** TO-DO ITEM **
Copy the entries below word for word, from the line containing "The image size is (662, 687)." through the line containing "In order to click on top-bar: 1", with both of those lines included. Reproduce only that stretch.

** EXERCISE DATA **
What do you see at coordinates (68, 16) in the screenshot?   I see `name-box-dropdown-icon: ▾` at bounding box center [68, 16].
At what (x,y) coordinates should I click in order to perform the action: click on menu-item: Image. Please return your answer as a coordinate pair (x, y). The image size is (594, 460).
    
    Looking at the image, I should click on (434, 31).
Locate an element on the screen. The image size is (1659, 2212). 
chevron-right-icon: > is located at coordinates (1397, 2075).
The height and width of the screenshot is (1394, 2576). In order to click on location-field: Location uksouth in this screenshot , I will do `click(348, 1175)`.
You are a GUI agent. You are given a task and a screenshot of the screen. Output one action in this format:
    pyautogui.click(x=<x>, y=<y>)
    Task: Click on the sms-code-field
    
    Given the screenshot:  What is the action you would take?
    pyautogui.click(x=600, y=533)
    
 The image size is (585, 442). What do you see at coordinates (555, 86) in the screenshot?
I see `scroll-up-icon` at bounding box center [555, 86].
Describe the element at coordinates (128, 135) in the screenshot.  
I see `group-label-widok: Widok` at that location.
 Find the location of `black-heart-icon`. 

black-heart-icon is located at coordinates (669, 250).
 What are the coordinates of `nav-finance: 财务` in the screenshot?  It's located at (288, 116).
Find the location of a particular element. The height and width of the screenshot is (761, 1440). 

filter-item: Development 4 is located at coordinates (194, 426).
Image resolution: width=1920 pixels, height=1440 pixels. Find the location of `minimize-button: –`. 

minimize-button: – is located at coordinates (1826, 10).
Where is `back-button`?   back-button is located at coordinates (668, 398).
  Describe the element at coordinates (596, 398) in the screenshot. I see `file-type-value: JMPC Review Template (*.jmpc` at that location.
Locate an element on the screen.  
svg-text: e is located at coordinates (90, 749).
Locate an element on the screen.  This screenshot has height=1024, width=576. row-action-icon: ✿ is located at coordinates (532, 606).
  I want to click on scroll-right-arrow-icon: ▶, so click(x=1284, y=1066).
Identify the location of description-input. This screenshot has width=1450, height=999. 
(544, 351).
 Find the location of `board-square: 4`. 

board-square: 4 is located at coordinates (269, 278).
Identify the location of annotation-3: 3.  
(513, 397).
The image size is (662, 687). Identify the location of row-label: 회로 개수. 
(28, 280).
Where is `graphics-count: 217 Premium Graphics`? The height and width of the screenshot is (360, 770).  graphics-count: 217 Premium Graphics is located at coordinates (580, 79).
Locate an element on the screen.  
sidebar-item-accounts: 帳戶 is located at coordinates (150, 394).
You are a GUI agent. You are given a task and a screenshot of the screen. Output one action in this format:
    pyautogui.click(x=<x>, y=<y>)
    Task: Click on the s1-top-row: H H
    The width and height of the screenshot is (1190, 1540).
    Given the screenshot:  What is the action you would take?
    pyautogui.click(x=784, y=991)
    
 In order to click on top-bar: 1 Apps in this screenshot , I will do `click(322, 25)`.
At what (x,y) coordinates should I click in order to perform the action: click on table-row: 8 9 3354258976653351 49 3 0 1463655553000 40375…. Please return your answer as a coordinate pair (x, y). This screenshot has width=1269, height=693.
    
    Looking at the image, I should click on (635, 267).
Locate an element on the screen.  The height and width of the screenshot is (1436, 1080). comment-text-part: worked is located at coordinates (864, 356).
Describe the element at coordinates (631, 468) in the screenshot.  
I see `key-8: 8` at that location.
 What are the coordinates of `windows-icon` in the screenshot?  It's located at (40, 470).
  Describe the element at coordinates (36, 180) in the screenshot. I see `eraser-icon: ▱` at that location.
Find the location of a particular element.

** ANSWER TO THE EXERCISE **
The image size is (662, 687). Identify the location of row-label: 회로 개수. 
(28, 280).
Where is `graphics-count: 217 Premium Graphics`? The height and width of the screenshot is (360, 770).  graphics-count: 217 Premium Graphics is located at coordinates (580, 79).
Locate an element on the screen.  
sidebar-item-accounts: 帳戶 is located at coordinates (150, 394).
You are a GUI agent. You are given a task and a screenshot of the screen. Output one action in this format:
    pyautogui.click(x=<x>, y=<y>)
    Task: Click on the s1-top-row: H H
    The width and height of the screenshot is (1190, 1540).
    Given the screenshot:  What is the action you would take?
    pyautogui.click(x=784, y=991)
    
 In order to click on top-bar: 1 Apps in this screenshot , I will do `click(322, 25)`.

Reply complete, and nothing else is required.